Léon Ashkenazi : Manitou et la tradition orale

Par Raphy Marciano 

 

A la différence, des autres grandes figures de l'école de pensée juive de langue française (André Neher, Emmanuel Levinas, Elianne Amado, Jacob Gordin) Léon Ashkenazi – Manitou, ne se définit pas comme un écrivain, comme un homme de l'écriture, mais plutôt comme un homme de la tradition orale.

Pour Manitou, transmettre, enseigner, éduquer, sont des actes de parole, de communication, où s'expriment des pensées, des idéaux, des espérances. Il a privilégié le lien intime, intense, et profond qui lie le « moreh » et le « talmid », le transmetteur du savoir et le disciple. 

Pour Manitou, comme l'appelaient chaleureusement ses amis. Un événement majeur, révolutionnaire, radical s’est produit au XXe siècle et a changé profondément la nature de l'existence juive : la création de l'État d'Israël, qui marque la fin de ce qu'il appelle « la diaspora du Second Temple », c'est-à-dire la longue période où les juifs cherchent à survivre, dans un exil, dans la dispersion. Nous avons changé de statut historique.
L'État d'Israël est la pierre fondatrice de cet édifice de l'histoire juive. Cet enseignement constitue l'intuition la plus originale et la plus profonde. Il suffit de lire les commentaires des cinq livres de la Torah par Manitou, pour s'apercevoir que cet événement majeur de l'histoire juive, marque profondément son interprétation des textes sacrés. Quand Manitou explique la Paracha « Lekh-Lekha » avec le premier appel divin, au patriarche Abraham, de quitter sa terre natale, pour partir vers Canaan, Manitou y voit le commencement de la longue trajectoire historique d'Israël.

Il lit le texte en se disant « nos ancêtres sont venus s'installer sur cette terre, où nous avons séjourné durant des siècles. Aujourd’hui, la boucle est bouclée, nous sommes de retour sur notre terre ».

L’exil n’est pas éternel
C'est là une lecture existentielle du texte, car pour Manitou les textes de l'écriture biblique s'adressent aux lecteurs juifs, et font appel à leur intelligence, et à leur sensibilité. Tout au long de ses conférences, sur les différentes lectures de la Torah, nous trouvons la même grille interprétative : un livre qui s'adresse à un peuple, et qui établit un lien entre des hommes et une terre, car la terre d'Israël, est pour Manitou une dimension incontournable de l'existence juive. 

L'exil n'est pas éternel, il ne constitue pas une fatalité à laquelle la nation d'Israël est censée se soumettre avec résignation. 

L’enseignement de Manitou ne s'adresse pas à un cercle de fidèles dévots, engagés dans une stricte religiosité.
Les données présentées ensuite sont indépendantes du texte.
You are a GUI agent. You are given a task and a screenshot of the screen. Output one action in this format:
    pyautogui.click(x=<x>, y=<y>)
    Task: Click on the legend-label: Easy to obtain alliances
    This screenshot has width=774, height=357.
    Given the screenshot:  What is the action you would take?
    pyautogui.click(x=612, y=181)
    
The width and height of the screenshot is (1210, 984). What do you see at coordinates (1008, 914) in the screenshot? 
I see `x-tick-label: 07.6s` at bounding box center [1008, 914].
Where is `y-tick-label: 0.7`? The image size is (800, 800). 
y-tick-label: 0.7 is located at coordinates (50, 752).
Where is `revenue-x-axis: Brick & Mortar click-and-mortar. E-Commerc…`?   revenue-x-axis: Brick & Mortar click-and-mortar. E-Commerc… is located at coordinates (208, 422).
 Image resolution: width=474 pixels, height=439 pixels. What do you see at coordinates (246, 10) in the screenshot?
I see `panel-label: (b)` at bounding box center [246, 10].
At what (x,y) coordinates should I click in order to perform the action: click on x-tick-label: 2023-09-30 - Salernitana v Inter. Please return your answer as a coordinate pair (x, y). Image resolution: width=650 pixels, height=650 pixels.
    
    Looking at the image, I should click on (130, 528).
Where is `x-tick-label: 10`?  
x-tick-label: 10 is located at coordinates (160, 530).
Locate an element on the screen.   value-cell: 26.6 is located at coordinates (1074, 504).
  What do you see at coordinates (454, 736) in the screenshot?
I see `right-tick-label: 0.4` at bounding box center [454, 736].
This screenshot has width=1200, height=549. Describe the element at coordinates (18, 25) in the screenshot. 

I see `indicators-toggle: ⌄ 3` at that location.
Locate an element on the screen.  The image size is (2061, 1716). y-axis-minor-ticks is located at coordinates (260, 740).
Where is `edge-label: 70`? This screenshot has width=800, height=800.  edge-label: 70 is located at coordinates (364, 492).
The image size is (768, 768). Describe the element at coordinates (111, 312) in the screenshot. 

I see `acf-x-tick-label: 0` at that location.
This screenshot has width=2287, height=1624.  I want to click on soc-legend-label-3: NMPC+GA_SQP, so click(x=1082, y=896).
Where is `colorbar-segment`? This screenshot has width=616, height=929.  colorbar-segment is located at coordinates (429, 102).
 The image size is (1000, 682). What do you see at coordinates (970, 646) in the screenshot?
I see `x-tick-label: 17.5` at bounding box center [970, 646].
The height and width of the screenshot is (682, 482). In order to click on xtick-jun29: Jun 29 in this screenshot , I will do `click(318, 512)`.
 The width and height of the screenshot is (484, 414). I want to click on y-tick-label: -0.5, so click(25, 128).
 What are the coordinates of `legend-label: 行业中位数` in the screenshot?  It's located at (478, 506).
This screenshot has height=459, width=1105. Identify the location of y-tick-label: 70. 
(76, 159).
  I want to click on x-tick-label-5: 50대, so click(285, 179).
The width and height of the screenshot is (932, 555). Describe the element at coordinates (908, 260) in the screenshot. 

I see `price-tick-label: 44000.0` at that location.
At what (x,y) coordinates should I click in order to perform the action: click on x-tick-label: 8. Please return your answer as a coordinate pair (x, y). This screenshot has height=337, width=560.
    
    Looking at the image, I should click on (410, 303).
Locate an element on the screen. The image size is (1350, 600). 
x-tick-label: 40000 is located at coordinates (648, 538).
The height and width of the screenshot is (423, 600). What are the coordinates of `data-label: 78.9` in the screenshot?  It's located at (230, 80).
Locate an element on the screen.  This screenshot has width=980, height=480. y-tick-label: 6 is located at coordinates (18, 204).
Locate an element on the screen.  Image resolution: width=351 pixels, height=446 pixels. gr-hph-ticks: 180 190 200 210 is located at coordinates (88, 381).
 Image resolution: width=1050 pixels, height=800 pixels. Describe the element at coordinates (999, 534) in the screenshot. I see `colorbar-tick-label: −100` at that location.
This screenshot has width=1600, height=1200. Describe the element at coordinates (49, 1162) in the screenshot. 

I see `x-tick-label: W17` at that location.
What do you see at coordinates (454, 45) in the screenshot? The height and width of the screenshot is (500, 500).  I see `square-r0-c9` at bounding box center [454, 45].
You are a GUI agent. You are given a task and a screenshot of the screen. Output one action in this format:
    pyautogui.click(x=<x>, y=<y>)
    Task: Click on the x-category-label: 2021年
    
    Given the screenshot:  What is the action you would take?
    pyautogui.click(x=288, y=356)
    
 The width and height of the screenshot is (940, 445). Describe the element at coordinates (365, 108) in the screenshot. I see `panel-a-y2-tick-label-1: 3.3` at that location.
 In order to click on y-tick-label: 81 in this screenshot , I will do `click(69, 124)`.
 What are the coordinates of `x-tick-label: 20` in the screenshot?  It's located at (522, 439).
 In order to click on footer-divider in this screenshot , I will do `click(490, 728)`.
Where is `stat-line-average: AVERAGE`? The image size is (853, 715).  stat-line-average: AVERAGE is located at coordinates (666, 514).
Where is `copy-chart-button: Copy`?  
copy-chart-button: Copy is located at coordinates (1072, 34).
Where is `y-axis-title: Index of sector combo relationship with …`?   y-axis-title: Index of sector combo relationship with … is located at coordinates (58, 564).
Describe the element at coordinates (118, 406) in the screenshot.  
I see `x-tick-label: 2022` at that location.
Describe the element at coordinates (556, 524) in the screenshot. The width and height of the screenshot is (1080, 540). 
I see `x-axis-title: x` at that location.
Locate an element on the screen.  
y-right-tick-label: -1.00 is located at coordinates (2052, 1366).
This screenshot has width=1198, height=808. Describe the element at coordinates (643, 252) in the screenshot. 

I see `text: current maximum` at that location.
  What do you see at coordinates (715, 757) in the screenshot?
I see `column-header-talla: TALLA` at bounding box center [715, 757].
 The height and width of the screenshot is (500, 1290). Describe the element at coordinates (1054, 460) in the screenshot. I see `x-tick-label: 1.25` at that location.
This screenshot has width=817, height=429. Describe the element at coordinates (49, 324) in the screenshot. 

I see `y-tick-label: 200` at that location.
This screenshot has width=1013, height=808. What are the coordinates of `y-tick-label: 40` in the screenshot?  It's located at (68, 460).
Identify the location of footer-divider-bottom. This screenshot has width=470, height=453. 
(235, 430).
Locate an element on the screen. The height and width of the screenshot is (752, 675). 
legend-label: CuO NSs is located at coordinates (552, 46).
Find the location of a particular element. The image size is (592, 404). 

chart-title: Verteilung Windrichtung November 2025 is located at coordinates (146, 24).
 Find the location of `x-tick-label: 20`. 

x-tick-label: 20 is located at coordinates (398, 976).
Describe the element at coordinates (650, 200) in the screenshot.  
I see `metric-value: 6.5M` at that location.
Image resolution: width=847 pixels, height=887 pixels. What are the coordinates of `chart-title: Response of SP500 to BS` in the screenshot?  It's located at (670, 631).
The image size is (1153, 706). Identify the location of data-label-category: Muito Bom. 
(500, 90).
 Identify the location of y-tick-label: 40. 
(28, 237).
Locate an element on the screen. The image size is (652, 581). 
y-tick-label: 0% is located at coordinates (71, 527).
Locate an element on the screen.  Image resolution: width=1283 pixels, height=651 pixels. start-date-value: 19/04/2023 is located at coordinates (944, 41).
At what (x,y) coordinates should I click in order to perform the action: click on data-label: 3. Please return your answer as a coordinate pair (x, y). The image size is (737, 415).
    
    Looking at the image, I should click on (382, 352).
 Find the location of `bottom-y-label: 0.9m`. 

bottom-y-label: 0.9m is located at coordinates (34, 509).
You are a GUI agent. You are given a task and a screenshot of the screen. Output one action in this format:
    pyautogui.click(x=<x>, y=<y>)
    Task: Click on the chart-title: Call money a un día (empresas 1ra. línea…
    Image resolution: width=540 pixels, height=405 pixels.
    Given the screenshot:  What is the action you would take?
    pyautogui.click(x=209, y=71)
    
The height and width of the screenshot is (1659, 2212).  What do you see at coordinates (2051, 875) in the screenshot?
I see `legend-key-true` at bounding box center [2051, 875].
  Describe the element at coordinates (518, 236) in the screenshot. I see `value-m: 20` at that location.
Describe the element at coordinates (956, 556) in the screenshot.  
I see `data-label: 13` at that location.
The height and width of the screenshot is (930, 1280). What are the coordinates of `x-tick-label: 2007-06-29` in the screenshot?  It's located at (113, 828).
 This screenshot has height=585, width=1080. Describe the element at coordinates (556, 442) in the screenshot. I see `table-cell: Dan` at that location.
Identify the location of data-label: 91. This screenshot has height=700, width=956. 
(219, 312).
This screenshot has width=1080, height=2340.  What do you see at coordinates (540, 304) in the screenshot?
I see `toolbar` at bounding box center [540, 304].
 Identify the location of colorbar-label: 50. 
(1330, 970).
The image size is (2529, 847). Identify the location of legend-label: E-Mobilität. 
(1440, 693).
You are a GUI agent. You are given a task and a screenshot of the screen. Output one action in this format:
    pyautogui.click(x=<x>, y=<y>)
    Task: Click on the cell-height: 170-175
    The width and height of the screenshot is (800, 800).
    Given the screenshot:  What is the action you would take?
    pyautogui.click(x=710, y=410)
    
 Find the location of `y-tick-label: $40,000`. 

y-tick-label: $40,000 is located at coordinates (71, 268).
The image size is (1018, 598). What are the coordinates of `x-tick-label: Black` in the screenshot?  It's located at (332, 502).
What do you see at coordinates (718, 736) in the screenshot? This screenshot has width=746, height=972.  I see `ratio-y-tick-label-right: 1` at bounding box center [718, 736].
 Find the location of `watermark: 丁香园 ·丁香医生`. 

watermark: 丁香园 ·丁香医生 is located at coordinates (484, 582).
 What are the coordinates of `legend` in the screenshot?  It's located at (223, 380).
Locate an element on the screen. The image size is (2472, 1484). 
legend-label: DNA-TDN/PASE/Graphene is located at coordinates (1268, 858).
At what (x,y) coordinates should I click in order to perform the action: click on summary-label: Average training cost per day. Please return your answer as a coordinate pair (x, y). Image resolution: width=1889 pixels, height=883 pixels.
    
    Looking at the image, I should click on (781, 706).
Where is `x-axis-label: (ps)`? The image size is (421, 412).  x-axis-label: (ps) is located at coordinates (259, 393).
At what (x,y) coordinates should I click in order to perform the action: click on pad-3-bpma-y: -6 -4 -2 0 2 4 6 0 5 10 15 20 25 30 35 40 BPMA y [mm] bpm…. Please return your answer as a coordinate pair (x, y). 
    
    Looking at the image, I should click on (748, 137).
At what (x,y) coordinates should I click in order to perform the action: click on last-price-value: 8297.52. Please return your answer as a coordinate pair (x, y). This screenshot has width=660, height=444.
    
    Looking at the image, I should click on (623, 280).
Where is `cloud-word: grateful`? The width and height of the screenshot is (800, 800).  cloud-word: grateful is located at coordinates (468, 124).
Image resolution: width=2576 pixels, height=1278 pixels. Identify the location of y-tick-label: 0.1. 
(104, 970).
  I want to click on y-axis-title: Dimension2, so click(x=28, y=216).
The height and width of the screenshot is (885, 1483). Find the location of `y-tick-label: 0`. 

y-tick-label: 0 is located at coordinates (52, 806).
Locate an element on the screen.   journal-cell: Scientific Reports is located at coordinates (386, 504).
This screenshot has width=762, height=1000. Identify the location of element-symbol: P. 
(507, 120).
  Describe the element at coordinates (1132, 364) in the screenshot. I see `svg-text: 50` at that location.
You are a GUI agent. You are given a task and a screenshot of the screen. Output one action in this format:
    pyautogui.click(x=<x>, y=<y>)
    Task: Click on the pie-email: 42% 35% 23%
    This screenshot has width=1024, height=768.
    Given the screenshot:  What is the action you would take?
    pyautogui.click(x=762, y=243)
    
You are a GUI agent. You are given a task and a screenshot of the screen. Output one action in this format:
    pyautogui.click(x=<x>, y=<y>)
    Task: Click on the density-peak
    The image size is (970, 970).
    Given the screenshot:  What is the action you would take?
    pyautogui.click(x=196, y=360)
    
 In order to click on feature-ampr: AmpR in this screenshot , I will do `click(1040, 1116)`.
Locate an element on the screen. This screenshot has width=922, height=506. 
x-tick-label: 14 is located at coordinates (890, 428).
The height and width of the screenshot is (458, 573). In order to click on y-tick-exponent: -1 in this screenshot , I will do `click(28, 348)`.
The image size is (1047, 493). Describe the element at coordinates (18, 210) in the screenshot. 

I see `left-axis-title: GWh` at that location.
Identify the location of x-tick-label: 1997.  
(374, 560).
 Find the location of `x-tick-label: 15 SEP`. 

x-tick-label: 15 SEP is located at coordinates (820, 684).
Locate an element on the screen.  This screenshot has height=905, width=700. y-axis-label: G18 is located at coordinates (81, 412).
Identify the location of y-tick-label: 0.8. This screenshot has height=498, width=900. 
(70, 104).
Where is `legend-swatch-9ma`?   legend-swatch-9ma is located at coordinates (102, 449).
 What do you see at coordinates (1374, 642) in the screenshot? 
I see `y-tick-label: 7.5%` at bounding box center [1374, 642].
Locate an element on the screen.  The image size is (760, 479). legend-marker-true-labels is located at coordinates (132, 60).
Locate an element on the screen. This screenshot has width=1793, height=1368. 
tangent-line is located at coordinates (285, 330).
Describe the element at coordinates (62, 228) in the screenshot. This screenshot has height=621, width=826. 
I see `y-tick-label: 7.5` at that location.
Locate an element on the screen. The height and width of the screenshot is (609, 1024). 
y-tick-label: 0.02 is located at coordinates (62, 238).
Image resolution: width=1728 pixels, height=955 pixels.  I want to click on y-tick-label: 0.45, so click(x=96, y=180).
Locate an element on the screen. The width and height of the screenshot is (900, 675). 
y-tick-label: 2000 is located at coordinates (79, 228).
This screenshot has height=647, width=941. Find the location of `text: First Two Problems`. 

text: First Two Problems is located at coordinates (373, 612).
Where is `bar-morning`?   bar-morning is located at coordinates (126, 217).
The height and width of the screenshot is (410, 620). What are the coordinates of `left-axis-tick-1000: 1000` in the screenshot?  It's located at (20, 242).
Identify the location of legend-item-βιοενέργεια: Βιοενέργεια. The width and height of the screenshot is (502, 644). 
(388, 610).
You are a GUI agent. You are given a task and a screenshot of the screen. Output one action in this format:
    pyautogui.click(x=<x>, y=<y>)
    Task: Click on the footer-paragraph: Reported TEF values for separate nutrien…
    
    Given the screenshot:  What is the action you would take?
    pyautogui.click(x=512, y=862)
Il s'adresse à tous les héritiers de la Maison d'Israël. 

L'existence juive n'est pas une adhésion à une doctrine, à un dogme, ou un rite, elle est l'inscription dans une Histoire, dans un passé, dans un avenir. 

Tous les juifs du monde, quel que soit leur degré d'engagement religieux, sont les héritiers et les continuateurs de ce patrimoine spirituel.

Enseigner pour Manitou c’est s’adresser à tous, dans un langage audible pour tous, il n’enseigne pas dans un langage « yechivatique », dans un langage de culpabilisation, ou de moralisation, mais dans un 
« langage d'engagement », parfois derrière un humour décapant et avec un don pour la narration.

Formant des générations de disciples, Léon Ashkenazi a marqué le judaïsme et la vie juive de son époque du sceau de son enseignement, de sa personnalité et de son vaste esprit de synthèse.